I'll disagree with this on one point.
ToB: Book of 9 Swords actually fixed the horribly underpowered martial characters in 3e. Was it a power boost for melee types? Yes, but only to bring them in line with the hideously overpowered casters which dominated before.
See, I know that was a very common complaint about pre-4e versions, but it just wasn't my experience at all. Even now, in my 7th level Eberron game, the Rogue is holding his own when in a party with a Wizard, a Psion, a Druid, and an Artificer.
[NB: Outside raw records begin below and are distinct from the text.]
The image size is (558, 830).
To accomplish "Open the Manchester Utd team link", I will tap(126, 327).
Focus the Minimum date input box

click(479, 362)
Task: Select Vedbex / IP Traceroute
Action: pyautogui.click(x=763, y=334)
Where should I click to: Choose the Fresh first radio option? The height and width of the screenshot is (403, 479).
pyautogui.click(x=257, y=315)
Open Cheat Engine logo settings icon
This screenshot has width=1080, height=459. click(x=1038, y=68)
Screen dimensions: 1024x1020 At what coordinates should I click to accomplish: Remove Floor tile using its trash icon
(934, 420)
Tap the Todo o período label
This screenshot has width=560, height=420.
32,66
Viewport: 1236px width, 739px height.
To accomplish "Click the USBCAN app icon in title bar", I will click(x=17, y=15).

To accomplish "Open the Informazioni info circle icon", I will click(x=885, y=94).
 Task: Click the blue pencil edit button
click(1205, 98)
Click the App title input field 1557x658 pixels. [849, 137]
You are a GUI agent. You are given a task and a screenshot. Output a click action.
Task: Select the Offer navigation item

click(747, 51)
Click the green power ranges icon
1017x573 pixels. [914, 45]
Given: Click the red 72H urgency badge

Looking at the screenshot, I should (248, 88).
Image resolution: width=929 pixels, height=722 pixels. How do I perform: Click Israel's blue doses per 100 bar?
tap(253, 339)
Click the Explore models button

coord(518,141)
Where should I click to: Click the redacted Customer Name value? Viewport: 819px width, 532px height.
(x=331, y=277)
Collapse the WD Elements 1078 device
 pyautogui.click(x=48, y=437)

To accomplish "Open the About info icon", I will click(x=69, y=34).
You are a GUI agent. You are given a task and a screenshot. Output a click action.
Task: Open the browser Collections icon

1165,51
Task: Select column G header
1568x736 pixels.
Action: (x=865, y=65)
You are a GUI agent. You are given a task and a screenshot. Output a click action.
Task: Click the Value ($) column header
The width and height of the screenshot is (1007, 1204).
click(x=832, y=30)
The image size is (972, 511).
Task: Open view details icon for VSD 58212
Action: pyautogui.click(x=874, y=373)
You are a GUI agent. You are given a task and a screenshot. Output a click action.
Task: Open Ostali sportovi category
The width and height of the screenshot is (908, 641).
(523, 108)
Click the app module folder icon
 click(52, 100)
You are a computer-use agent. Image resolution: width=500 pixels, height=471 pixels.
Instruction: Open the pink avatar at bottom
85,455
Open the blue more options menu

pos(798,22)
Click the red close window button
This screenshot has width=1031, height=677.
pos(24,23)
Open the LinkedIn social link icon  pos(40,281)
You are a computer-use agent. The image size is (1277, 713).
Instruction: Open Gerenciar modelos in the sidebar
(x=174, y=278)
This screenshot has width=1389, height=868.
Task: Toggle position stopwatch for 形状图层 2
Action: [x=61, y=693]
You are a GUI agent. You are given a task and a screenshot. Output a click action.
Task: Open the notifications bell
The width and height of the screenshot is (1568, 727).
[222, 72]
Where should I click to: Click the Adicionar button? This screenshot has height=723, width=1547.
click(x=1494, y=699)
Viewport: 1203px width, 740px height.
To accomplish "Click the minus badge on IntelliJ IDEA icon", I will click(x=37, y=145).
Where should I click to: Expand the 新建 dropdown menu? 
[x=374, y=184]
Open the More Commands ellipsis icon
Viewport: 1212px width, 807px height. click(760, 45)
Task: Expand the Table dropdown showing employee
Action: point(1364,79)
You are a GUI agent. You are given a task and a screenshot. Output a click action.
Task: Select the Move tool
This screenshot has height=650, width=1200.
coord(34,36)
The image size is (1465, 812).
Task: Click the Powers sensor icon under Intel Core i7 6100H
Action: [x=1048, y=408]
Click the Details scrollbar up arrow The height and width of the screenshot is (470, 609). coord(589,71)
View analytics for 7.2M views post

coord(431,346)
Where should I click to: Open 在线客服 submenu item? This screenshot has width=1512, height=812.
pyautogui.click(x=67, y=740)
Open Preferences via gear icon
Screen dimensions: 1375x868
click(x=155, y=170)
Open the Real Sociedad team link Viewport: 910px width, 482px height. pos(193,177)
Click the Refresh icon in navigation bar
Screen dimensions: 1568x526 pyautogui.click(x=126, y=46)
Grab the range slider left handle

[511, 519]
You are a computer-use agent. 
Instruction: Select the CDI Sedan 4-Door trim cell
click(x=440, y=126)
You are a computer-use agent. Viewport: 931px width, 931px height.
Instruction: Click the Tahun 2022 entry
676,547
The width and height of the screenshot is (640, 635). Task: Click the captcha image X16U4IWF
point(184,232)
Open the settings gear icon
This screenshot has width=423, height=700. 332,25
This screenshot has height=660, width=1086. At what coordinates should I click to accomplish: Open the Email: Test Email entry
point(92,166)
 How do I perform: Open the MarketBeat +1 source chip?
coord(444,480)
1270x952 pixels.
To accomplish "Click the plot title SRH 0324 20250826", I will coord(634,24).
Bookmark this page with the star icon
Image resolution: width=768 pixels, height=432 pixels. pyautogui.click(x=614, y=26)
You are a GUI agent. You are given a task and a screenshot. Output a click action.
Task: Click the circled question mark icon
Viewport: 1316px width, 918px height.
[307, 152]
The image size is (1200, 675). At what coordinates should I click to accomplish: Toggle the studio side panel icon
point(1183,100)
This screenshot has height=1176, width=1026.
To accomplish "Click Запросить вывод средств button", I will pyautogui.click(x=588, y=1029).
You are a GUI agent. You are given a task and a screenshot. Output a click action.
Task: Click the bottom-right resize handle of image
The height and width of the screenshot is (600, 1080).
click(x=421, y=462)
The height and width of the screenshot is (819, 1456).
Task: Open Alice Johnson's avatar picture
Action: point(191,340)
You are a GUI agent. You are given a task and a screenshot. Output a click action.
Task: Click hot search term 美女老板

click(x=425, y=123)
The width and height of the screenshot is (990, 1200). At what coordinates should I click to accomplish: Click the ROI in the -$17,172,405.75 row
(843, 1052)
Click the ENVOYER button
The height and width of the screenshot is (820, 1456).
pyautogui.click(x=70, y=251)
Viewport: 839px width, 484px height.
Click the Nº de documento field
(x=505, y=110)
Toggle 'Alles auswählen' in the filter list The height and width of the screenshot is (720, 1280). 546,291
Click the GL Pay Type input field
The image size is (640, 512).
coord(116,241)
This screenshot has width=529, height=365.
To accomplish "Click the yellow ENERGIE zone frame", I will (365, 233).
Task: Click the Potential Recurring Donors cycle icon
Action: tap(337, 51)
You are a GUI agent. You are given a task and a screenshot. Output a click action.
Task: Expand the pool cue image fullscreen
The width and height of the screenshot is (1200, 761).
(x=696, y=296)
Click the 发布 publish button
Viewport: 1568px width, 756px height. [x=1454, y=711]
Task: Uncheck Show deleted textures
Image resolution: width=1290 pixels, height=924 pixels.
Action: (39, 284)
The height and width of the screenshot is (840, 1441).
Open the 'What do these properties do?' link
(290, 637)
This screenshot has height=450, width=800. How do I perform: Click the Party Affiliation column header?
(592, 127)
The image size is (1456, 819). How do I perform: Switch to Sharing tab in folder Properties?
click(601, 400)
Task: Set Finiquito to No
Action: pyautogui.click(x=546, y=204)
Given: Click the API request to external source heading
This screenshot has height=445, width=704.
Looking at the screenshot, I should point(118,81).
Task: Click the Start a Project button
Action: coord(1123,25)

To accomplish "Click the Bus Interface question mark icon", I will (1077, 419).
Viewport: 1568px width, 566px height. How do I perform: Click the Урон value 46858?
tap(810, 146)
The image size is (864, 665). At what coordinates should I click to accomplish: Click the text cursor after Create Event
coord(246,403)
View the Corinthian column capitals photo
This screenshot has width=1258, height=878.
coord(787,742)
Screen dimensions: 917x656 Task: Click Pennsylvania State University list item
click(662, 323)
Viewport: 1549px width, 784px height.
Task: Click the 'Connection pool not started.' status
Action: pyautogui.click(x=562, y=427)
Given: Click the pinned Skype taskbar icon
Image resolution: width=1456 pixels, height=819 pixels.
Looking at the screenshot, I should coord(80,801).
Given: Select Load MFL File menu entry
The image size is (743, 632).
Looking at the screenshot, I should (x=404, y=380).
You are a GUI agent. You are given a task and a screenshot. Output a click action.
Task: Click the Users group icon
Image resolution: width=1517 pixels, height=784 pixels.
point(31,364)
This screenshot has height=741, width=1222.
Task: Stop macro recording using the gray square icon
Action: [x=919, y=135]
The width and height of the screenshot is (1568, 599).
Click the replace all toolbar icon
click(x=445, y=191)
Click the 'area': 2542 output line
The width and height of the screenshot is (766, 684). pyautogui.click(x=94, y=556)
I think part of that is that we mostly played "Core Rules Only", which meant that the spellcasters (especially divine casters) didn't get the absurd levels of power-up that came from every new book containing new and more power spells (and metamagic) for them. I think part of it may well just be that my spellcasters have never been played to their fullest - the artificer in the current campaign is the first time I've seen a player
really work to maximise his character. And I think part of it may be that we stuck pretty solidly to the Wealth by Level guidelines, which seems to help non-spellcasters considerably more than casters.
But I think a very large part of it is that our playstyle doesn't really allow the 15-minute Adventuring Day. And no 15m-A-D means that the casters can't "go nova" to anything like the same extent, which vastly mitigates their power.
The upshot of this is that the only* time I really saw a character totally dominate the game was when I allowed Bo9S and one player took a Crusader.
(* Okay, that's not
strictly true. I once played in a Ravenloft game where one player "rolled" 18/18/18/18/14/10 for his character's stats, and proceeded to dominate the game. But I'm sure you'll agree that was a special case!)
My other big objection to Bo9S, though, was that the classes weren't just unbalanced next to the PHB martial classes - they were unbalanced next to
each other (where I believe it was the Crusader that was the worst offender). That book was one of the test-beds for ideas that would later show up in 4e, and it really shows - it's almost as if the designers had their minds on some other, bigger project...
It's a shame. I actually really like the concept of Bo9S, and would love to combine it with the "Expanded Psionics Handbook" and "Oriental Adventures" to do a "Crouching Tiger"-like campaign.
(And with that, I'll try to stop derailing this thread with 3e-talk. Sorry.)